TransWikia.com

Which learning rate should I choose?

Data Science Asked on August 10, 2021

I’m training a segmentation model, Unet++, on 2d images and I am now trying to find the optimal learning rate.
The backbone of the model is Resnet34, I use Adam optimizer and the loss function is the dice loss function.

Also, I use a few callbacksfunctions:

callbacks = [
            keras.callbacks.EarlyStopping(monitor='val_loss', patience=15, verbose=1, min_delta=epsilon, mode='min'),
            keras.callbacks.ReduceLROnPlateau(monitor='val_loss', factor=0.5, patience=3, verbose=1, mode='min', cooldown=0, min_lr=1e-8),
            keras.callbacks.ModelCheckpoint(model_save_path, save_weights_only=True, save_best_only=True, mode='min'),
            keras.callbacks.ReduceLROnPlateau(),
            keras.callbacks.CSVLogger(logger_save_path)
        ]

I plotted the curves of training loss over epochs for a few learning rates:

Loss function over 24 epochs with learning rate equal to 2.10^-6

The validation loss and training loss seem to decrease slowly. However, the validation loss isn’t oscillating (it is almost always decreasing).

Loss function evolution over 8 epochs with learning rate equal to 2.10^-5

The validation and training losses decreased quickly on first 2/3 epochs. After 6 or 7 epochs, the validation loss increases again.

Loss function evolution over 4 epochs with learning rate equal to 1.10^-4
Loss function evolution over 16 epochs with learning rate equal to 5.10^-4

I have a few questions (I hope it is not too much):

  • *What is normally the best way to find the learning rate i.e.
    • How many epochs should I wait before considering that the learning rate isn’t good?
    • What are the criteria on the loss function to determine if a learning rate is "good"?
  • Is there a big difference if I use a small learning (which still converges) instead of the "optimal" learning rate ?
  • Is it normal that the validation loss function oscillates over the training?
  • Which learning rate should I use according to my results?

Even a partial response would help me a lot.

One Answer

I am afraid the that besides learning rate, there are a lot of values for you to make a choice for over a lot of hyperparameters, especially if you’re using ADAM Optimization, etc.

A principled order of importance for tuning is as follows

  1. Learning rate ?
  2. Momentum term ?, num of hidden units in each layer, batch size.
  3. Number of hidden layers, learning rate decay.

To tune a set of hyperparameters, you need to define a range that makes sense for each parameter.
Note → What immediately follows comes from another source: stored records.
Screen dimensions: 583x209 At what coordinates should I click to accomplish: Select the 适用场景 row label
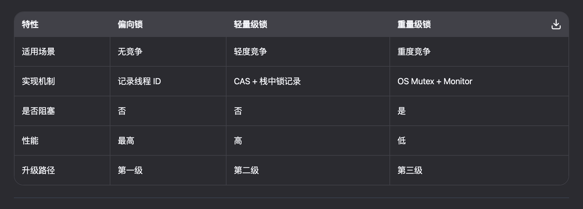point(38,51)
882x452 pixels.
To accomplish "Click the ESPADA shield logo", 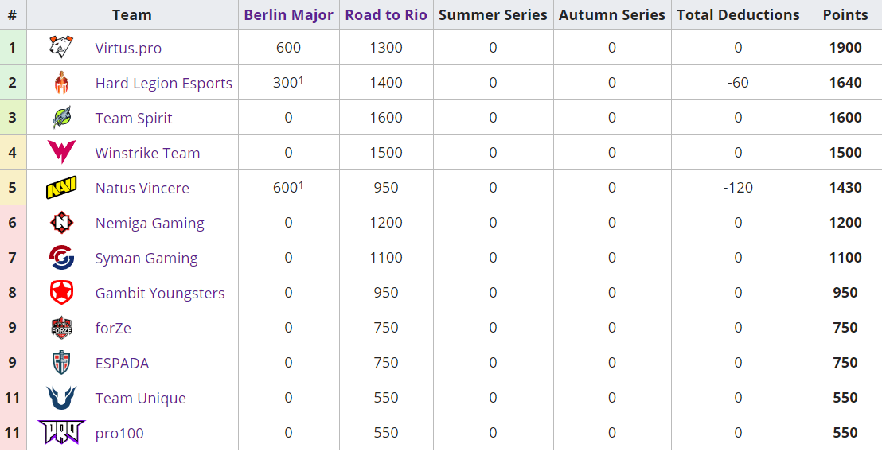I will [x=61, y=363].
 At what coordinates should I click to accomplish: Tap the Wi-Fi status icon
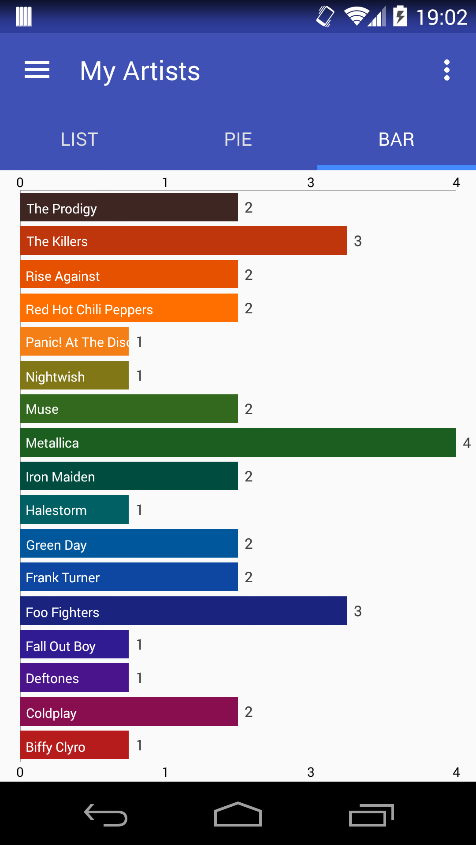click(x=356, y=17)
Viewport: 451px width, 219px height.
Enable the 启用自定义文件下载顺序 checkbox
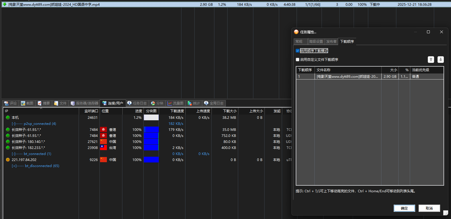point(297,60)
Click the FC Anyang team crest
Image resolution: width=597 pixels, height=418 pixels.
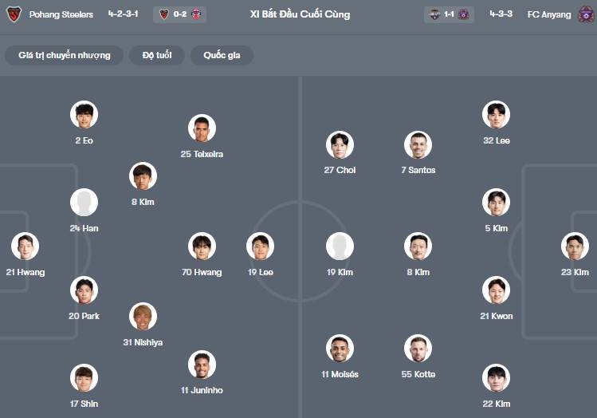(586, 14)
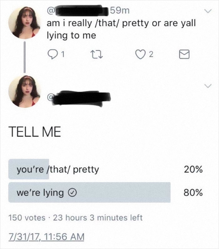The image size is (219, 249).
Task: Click the "150 votes" count text
Action: (27, 217)
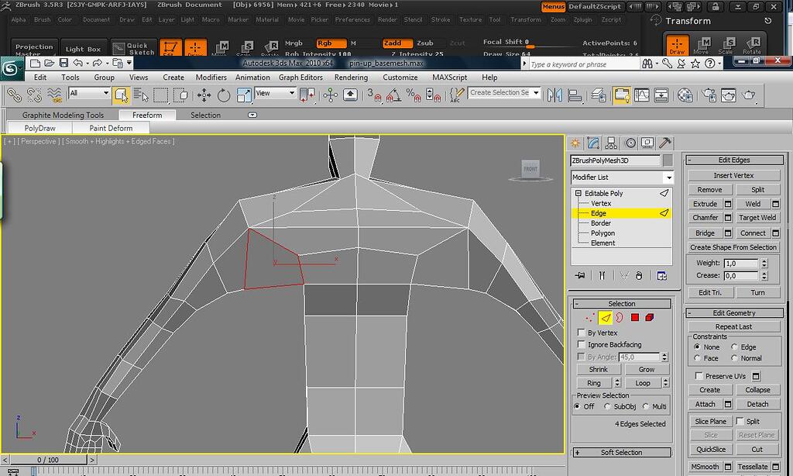This screenshot has height=476, width=793.
Task: Enable Ignore Backfacing
Action: (x=581, y=343)
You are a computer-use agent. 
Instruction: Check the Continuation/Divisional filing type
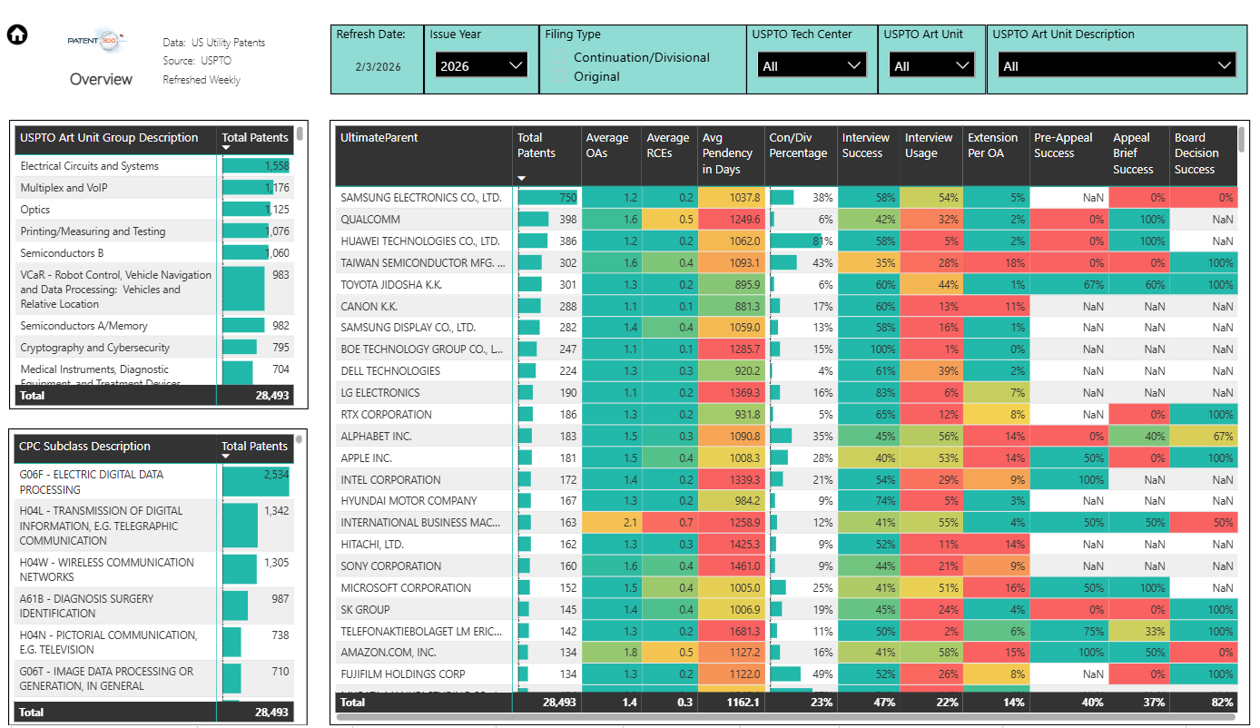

Given a number of different values you want to try according to your budget, you could choose a hyperparameter value from a random sampling.

Specifically to learning rate investigation though, you may want to try a wide range of values, e.g. from 0.0001 to 1, and so you can avoid sampling random values directly from 0.0001 to 1. You can instead go for $x=[-4,0]$ for $a=10^x$ essentially following a logarithmic scale.

As far as number of epochs go, you should set an early stopping callback with patience~=50, depending on you "exploration" budget. This means, you give up training with a certain learning rate value if there is no improvement for a defined number of epochs.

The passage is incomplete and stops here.